0

These are the steps I want to do:

  1. Get the HTML code of http://www.skyscanner.es/ , a search of flights.
  2. Get only some part of that HTML: a specific "span" which has the price.
  3. Operate with it.

This is the PHP code what I do:

    <?php
        $ch = curl_init();
        curl_setopt($ch, CURLOPT_URL, "http://www.skyscanner.es/");
        curl_setopt($ch, CURLOPT_RETURNTRANSFER, 1);
        curl_setopt ($ch, CURLOPT_POST, 1);
        curl_setopt ($ch, CURLOPT_POSTFIELDS, "from=Bilbao (BIO)&to=Barcelona (BCN)&depdatetext=25/03/2013&sc_returnOrOneWay=2");
        $output = curl_exec($ch);
        curl_close($ch);
        echo $output;
    ?>

But I get a strange string like this:

     ‹¥TkoÚ0ý^‰ÿpTi“ê< t%<¤RuR»U+{}4ñ…X5qf›×Pÿûì$ZõÛ‚Äu¬sî=çú:ýÓ믣Éï‡1¤f!àáû§»Ï#ðHül‚àzr ¿n'÷wù!<Åã/x©1yëõÚ_·}©æÁä[°qY"G«–DŸæ 'ý¢Êf!2=x#CÔívKb FÊ\\ ¡àÐÿ,ùjàdf03d²Íу¤|x7&pì$)UÍ€kI®®:]yKe¸8¼;@àv2y€ª),520h’ Ö`R®!§s3i€ !×Èü~Pòm"m¶ÁXUÝDëBô)!“©dÛÝ‚ª9Ïâ°7³‰æ1ö?à¢|ÑÛø*F3z§ânQ¬ÐðÄîhši¢QñYoJ“§¹’ËŒÅÍqñôž'3Ž‚Y“»œ2ƳyBÔÉ7…îÏ®zÏÐ8I£Ý¡~Ë¿°ja‰RÅÍ››—/m!£BêkähÚ§ÌÛ~nÐEýÐýö´0¬iMw¨¨vkÎLw/ÏêeoæÒ&iA^ôÌ3 §Ë$E÷Þ9Ô=<êØ‘3{uûHµß)gºYMÏî…[1—š.³X¡ †¯Ð¡ý M\¤<³FŽÏÆ•{mŒ™ÇWö0öÆ\{ÞÎNˆ  ­bµ¿nœ\d|œÙ›SôÐöÓhøˆÊÎ0Œ•’Ê2¢a?°°ct¥ÙM'›‰ Z×û/6á~¦úië?®Š%—IÚÃIŠ%h+—@‚òÉöfRAB3Gœ"0®sA·¶Àj+Í€g+*8ûH%ƒwµ”÷°¦ú Ç\ä¦ÒåÊ·¿Aí¨îK÷m-¾vñà-ú¡ 

So, I have not even passed the first step!

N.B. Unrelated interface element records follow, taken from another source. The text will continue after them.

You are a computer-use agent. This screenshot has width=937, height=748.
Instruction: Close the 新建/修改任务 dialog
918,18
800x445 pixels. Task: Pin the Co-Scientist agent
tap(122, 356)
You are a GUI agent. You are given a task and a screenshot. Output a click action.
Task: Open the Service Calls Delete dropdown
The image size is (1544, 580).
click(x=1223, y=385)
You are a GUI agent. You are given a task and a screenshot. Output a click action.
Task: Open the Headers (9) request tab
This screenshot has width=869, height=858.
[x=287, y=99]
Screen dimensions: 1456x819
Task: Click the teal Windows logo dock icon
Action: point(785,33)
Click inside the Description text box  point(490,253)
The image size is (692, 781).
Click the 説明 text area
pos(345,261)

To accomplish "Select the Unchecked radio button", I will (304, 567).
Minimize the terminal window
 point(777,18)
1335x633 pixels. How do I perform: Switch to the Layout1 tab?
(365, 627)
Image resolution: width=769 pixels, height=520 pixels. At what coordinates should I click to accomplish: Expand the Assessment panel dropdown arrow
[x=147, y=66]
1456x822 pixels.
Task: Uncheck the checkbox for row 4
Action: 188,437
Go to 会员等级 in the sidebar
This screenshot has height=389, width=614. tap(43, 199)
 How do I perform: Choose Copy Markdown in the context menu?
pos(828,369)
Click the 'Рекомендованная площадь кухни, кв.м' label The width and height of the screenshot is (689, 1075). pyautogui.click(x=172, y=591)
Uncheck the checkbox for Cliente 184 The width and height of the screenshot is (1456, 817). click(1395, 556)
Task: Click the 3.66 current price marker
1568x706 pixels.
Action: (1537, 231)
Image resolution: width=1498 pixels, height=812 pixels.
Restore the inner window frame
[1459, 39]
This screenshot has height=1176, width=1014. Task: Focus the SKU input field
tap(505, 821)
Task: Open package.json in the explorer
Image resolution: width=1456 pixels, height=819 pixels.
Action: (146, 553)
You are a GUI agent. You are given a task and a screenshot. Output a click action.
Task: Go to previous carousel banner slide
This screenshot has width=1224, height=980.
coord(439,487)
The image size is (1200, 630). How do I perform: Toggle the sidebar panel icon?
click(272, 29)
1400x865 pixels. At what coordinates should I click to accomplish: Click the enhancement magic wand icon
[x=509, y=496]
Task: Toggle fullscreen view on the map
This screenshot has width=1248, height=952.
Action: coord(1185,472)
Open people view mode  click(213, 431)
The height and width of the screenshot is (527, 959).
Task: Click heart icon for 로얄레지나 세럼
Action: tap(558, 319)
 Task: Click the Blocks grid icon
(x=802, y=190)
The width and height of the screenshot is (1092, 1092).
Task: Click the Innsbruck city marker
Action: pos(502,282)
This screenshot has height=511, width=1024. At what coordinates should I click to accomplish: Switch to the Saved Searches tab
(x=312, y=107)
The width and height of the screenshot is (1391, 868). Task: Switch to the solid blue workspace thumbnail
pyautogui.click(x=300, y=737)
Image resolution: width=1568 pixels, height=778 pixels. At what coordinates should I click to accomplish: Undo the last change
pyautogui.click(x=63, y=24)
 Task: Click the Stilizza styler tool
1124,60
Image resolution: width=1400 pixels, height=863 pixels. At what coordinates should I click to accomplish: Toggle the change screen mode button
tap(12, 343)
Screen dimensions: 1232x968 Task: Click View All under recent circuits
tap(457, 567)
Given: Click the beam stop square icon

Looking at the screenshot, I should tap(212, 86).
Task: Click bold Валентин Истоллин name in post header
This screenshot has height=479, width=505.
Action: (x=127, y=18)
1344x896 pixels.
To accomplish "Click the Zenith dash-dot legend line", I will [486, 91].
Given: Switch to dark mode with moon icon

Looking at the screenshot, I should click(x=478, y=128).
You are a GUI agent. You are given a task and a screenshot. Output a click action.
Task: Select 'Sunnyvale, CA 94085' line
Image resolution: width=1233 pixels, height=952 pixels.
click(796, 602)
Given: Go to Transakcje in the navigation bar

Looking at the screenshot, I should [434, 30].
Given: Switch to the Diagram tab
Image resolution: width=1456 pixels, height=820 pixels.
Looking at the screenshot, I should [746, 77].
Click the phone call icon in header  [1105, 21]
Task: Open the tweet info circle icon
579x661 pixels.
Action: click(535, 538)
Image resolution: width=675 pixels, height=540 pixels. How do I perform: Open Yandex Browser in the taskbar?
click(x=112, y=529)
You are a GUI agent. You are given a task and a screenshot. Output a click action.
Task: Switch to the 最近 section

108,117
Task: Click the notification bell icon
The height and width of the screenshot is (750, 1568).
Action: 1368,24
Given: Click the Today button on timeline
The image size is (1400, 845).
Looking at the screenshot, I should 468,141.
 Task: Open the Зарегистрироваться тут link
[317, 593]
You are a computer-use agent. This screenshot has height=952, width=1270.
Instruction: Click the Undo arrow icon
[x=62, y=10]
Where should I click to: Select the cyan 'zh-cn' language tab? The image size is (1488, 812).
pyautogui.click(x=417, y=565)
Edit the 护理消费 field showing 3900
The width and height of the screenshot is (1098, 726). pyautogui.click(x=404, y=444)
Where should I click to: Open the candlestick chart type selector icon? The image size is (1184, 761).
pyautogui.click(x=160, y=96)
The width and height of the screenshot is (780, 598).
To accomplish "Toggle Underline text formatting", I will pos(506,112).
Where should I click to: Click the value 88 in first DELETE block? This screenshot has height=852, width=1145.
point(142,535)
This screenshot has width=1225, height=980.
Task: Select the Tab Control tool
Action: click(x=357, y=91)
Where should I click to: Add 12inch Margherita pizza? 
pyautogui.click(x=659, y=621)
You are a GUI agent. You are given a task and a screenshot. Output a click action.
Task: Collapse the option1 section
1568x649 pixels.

I tried to fix it in several ways but I don't know yet what I am doing wrong. I imagine that can be:

Please can anyone help me?

Thanks in advance!

Edited: I've changed the title, is closer to the problem I have now.

Mikel
  • 5,902
  • 5
  • 34
  • 49

2 Answers2

2

It doesn't matter what message is encoded in the body since you're receiving:

HTTP/1.1 405 Method Not Allowed

which means you can't use POST.

If you'll read all the headers of the response you'll see that one of them says:

Allow: GET, HEAD, OPTIONS, TRACE

If you'll remove the two lines:

curl_setopt ($ch, CURLOPT_POST, 1);
curl_setopt ($ch, CURLOPT_POSTFIELDS, "from=Bilbao (BIO)&to=Barcelona (BCN)");

and change:

curl_setopt($ch, CURLOPT_URL, "http://www.skyscanner.es/");

into:

curl_setopt($ch, CURLOPT_URL, "http://www.skyscanner.es/vuelos/bio/bcn/130325/tarifas-de-bilbao-a-barcelona-en-marzo-2013.html");

It'll work.

Checkout the following code:

<?php

    $accept = array(
        'type' => array('application/rss+xml', 'application/xml', 'application/rdf+xml', 'text/xml'),
        'charset' => array_diff(mb_list_encodings(), array('pass', 'auto', 'wchar', 'byte2be', 'byte2le', 'byte4be', 'byte4le', 'BASE64', 'UUENCODE', 'HTML-ENTITIES', 'Quoted-Printable', '7bit', '8bit'))
    );
    $header = array(
        'Accept: '.implode(', ', $accept['type']),
        'Accept-Charset: '.implode(', ', $accept['charset']),
    );
    $encoding = null;
    $ch = curl_init();
    curl_setopt($ch, CURLOPT_URL, "http://www.skyscanner.es/vuelos/bio/bcn/130325/tarifas-de-bilbao-a-barcelona-en-marzo-2013.html?flt=1");
    curl_setopt($ch, CURLOPT_RETURNTRANSFER, 1);
//    curl_setopt ($ch, CURLOPT_POST, 1);
//    curl_setopt ($ch, CURLOPT_POSTFIELDS, "from=Bilbao (BIO)&to=Barcelona (BCN)");
    curl_setopt($ch, CURLOPT_HEADER, true);
    curl_setopt($ch, CURLOPT_HTTPHEADER, $header);
    $response = curl_exec($ch);
    curl_close($ch);        
    if (!$response) {
        // error fetching the response
    } else {
        echo $response;
    }
?>
Nir Alfasi
  • 53,191
  • 11
  • 86
  • 129
  • Thank you very much!!! I've tried it but I get a web without flights information. This is the reason why I tried to do a POST query. You can try the result: [example on codepad.viper-7](http://codepad.viper-7.com/COAPjA/55dev?) Any idea? Thanks again – Mikel Feb 13 '13 at 22:57
  • If you'll use Tamper (FF plugin) you'll see that they don't use POST at all! – Nir Alfasi Feb 13 '13 at 23:51
0

I thought that it was using POST method because I get a page whithout prices.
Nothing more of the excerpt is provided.